Schreiben Sie aus dem folgenden Text über Mogi Bayat die Stelle von „Von der Durchsuchung“ bis einschließlich „Verpackungsinhalt zu beschenken.“ wortgetreu ab.

» **VORLIEGENDER TEXT**
━━━━━━━━━━
Von der Durchsuchung bei Mogi Bayat ist inzwischen bekannt, dass dort Verpackungen von Luxusuhren im Wert von acht Millionen Euro gefunden wurden. Bayats Anwalt Jean-Philippe Mayence kommentierte gegenüber belgischen Medien, sein Klient sammele solche Verpackungen schon sein ganzes Leben lang, was auch sein Recht sei. Gut passen würden sie allerdings auch zu seiner Gewohnheit, Geschäftspartner mit dem Verpackungsinhalt zu beschenken.

Leisten könnte sich Bayat die Großzügigkeit zweifellos. Der Anwalt ­Dimitri Dedecker, der für die Clubs Cercle Brugge und KV Oostende arbeitet, nennt in De Morgen Zahlen: Bei einer Transfersumme von einer Million entfielen 200 000 Euro Kommission auf den Vermittler. Die gleiche Zeitung zitierte nach dem Bekanntwerden des Skandals einen Berufskollegen aus dem Ausland mit den Worten, er habe schon in zahlreichen europäischen Ländern Geschäfte gemacht, und die belgische Meisterschaft zähle zu den korruptesten – »unter anderem wegen diesem Bayat«.
━━━━━━━━━━
» **GEGEBENE DATENSÄTZE**
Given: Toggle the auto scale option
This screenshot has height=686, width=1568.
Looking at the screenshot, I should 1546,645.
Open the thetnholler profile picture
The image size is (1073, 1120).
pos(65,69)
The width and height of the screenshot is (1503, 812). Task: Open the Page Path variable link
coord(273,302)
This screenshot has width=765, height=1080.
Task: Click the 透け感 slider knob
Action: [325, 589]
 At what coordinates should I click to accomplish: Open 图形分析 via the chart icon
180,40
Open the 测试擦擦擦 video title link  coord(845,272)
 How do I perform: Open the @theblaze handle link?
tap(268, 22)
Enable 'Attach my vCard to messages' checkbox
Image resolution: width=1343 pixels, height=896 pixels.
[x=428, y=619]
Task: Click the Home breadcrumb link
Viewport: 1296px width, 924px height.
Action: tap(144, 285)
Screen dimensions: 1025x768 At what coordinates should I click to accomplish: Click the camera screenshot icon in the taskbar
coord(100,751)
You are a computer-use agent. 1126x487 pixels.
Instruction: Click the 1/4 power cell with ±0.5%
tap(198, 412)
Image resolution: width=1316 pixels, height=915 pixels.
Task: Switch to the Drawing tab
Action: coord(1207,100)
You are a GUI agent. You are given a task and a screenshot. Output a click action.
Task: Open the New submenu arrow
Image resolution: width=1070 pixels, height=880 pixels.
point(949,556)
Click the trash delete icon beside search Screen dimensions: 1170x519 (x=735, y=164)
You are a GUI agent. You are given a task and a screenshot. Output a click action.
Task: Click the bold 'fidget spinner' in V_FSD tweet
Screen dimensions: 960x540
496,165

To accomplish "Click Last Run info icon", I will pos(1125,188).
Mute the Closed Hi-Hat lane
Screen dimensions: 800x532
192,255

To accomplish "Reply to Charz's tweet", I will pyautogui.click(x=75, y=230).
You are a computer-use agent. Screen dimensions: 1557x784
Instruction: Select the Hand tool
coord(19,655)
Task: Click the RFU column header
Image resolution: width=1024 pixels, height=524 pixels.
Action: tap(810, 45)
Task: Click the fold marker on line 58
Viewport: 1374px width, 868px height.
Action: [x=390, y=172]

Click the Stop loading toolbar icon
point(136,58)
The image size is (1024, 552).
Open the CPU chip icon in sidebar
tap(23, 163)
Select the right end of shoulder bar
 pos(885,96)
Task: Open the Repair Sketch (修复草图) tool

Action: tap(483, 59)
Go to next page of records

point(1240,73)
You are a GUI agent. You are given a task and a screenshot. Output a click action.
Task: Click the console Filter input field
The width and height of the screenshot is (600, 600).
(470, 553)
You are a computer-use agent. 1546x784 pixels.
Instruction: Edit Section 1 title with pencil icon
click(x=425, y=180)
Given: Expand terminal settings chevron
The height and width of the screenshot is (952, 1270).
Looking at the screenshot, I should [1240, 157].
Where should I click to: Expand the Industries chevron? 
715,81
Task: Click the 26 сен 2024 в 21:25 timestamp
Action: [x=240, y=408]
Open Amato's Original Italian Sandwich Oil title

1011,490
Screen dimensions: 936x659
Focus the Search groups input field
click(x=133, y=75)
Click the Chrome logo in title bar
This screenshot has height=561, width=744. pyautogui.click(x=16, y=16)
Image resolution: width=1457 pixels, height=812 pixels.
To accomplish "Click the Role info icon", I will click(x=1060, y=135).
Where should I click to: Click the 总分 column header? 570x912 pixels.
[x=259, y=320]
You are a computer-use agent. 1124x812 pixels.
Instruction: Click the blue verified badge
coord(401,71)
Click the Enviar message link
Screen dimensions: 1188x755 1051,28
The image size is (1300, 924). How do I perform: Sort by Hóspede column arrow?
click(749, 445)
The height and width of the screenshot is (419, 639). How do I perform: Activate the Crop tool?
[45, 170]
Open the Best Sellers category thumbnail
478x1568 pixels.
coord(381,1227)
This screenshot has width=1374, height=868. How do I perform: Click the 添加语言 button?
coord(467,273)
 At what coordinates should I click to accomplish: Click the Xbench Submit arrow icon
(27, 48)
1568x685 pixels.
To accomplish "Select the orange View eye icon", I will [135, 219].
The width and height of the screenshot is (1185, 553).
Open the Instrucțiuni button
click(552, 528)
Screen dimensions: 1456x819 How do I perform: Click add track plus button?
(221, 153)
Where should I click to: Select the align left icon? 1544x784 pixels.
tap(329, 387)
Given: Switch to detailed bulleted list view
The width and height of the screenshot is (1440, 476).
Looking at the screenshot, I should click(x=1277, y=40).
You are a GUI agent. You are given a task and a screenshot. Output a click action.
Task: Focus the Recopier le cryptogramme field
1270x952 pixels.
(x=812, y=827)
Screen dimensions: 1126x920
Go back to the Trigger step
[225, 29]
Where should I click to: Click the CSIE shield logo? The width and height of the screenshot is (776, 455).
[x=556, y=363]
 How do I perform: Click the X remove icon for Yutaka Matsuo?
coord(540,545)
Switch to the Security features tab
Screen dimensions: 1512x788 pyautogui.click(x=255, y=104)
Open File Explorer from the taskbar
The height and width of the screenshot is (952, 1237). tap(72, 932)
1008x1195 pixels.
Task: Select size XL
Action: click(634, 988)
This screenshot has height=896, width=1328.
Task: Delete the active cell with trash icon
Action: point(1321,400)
━━━━━━━━━━
» **ERGEBNIS DER AUFGABE**
Von der Durchsuchung bei Mogi Bayat ist inzwischen bekannt, dass dort Verpackungen von Luxusuhren im Wert von acht Millionen Euro gefunden wurden. Bayats Anwalt Jean-Philippe Mayence kommentierte gegenüber belgischen Medien, sein Klient sammele solche Verpackungen schon sein ganzes Leben lang, was auch sein Recht sei. Gut passen würden sie allerdings auch zu seiner Gewohnheit, Geschäftspartner mit dem Verpackungsinhalt zu beschenken.